In this assignment, you will analyze employee attrition data using chi-square tests and visualization techniques in R. For each chi-square test, interpret the results, both in technical and in non-technical terms, and create the appropriate graph.
The dataset contains information about employees, including their satisfaction levels, last evaluation scores, number of projects, average monthly hours, time spent at the company, work accidents, promotion history, department, and salary.
Perform four (4) chi-square tests using any appropriate
variables (categorical) by the variable left. Note that the
variable left describes whether the employee left the
company (left = 1), or not
(left = 0).
For each of the four chi square tests:
Perform the chi-square test (.5 point) Choose any two appropriate variables from the data and perform the chi-square test, displaying the results.
Interpret the results in technical terms (.5 point) For each chi-square test, explain what the test’s p-value means (significance).
Interpret the results in non-technical terms (1 point) For each chi-square test, what do the results mean in non-techical terms.
Create a plot that helps visualize the chi-square test (.5 point) For each chi-square test, create a graph to help visualize the difference between means, if any. The title must be the non-technical interpretation.
Submit your assignment by providing a link to your published RPubs document containing all the required visualizations and explanations.
Total: 10 points
Use this code to read the data. Note that you will need additional libraries
library(readr)
hr <- read_csv('https://raw.githubusercontent.com/aiplanethub/Datasets/refs/heads/master/HR_comma_sep.csv')
chisq.test(mtcars$cyl , mtcars$am)
##
## Pearson's Chi-squared test
##
## data: mtcars$cyl and mtcars$am
## X-squared = 8.7407, df = 2, p-value = 0.01265
p-value interpretation: The p-value is very small, therefore the probability of these results being random is very small.
chi-square test interpretation: There is a dependence between the number of cylinders and the transmission type.

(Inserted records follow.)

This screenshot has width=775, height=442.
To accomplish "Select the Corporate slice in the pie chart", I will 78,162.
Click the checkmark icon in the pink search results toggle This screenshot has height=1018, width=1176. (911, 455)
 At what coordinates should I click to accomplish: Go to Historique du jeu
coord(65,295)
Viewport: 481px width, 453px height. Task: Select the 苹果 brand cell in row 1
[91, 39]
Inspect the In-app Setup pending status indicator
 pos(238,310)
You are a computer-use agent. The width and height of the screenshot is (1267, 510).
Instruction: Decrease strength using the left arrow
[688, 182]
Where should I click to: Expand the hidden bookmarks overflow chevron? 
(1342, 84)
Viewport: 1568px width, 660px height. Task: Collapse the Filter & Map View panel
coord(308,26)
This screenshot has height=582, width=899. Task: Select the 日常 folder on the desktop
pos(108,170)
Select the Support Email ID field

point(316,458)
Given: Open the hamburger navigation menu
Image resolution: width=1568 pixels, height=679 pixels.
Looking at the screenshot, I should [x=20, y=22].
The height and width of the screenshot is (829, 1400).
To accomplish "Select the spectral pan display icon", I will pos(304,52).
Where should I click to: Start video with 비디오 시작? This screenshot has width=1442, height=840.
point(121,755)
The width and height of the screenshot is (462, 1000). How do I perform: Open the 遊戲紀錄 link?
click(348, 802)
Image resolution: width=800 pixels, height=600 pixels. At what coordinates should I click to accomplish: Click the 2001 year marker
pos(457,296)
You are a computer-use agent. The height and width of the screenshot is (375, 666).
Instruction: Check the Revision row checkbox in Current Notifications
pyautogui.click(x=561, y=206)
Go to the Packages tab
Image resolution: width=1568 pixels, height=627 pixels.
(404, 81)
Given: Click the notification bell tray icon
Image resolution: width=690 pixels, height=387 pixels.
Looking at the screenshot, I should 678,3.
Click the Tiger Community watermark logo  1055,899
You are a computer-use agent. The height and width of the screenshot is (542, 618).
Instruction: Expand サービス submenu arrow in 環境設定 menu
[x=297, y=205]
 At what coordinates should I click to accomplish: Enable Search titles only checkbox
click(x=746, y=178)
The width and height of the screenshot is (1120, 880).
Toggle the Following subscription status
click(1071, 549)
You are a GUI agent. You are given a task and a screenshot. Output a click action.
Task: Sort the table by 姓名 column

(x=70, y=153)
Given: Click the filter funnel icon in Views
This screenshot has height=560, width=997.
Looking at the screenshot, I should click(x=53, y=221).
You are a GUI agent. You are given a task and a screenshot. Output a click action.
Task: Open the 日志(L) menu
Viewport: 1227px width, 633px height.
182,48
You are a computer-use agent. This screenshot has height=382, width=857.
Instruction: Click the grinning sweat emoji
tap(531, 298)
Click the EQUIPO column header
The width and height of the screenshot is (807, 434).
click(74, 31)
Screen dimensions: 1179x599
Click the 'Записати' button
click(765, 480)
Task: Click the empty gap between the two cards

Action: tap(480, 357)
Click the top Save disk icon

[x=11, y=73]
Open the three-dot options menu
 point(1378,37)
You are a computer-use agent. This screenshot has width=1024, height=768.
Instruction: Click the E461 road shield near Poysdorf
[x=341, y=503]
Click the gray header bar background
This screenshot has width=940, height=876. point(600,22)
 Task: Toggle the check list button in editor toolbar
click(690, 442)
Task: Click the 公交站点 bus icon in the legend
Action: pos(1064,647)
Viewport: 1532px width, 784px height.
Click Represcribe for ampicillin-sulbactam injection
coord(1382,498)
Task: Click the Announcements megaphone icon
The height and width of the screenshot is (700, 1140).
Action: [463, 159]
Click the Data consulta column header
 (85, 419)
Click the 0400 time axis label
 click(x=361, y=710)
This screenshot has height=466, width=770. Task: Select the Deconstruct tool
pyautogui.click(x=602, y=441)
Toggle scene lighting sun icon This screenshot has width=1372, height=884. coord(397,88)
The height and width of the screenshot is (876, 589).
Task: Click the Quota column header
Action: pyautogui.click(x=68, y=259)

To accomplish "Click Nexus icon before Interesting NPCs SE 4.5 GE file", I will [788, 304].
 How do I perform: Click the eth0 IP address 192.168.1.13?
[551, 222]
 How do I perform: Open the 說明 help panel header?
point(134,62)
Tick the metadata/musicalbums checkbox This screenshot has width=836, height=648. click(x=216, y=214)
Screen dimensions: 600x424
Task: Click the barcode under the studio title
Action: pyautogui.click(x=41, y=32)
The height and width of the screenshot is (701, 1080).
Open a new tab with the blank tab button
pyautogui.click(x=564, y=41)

non-technical interpretation: Four cylinder cars are most likely to have a manual transmission.
library(plotly)
library(dplyr)
# Calculate proportions
prop_data <- mtcars %>%
group_by(cyl) %>%
summarise(
automatic = sum(am == 0) / n(),
manual = sum(am == 1) / n()
)
# Create stacked bar chart
plot_ly(prop_data) %>%
add_bars(x = ~cyl, y = ~automatic, name = "Automatic",
marker = list(color = "#1f77b4")) %>%
add_bars(x = ~cyl, y = ~manual, name = "Manual",
marker = list(color = "#ff7f0e")) %>%
layout(
barmode = "stack",
xaxis = list(title = "Number of Cylinders"),
yaxis = list(title = "Proportion", tickformat = ",.0%"),
title = "Four cylinder cars are most likely to have a manual transmission"
)
Good luck!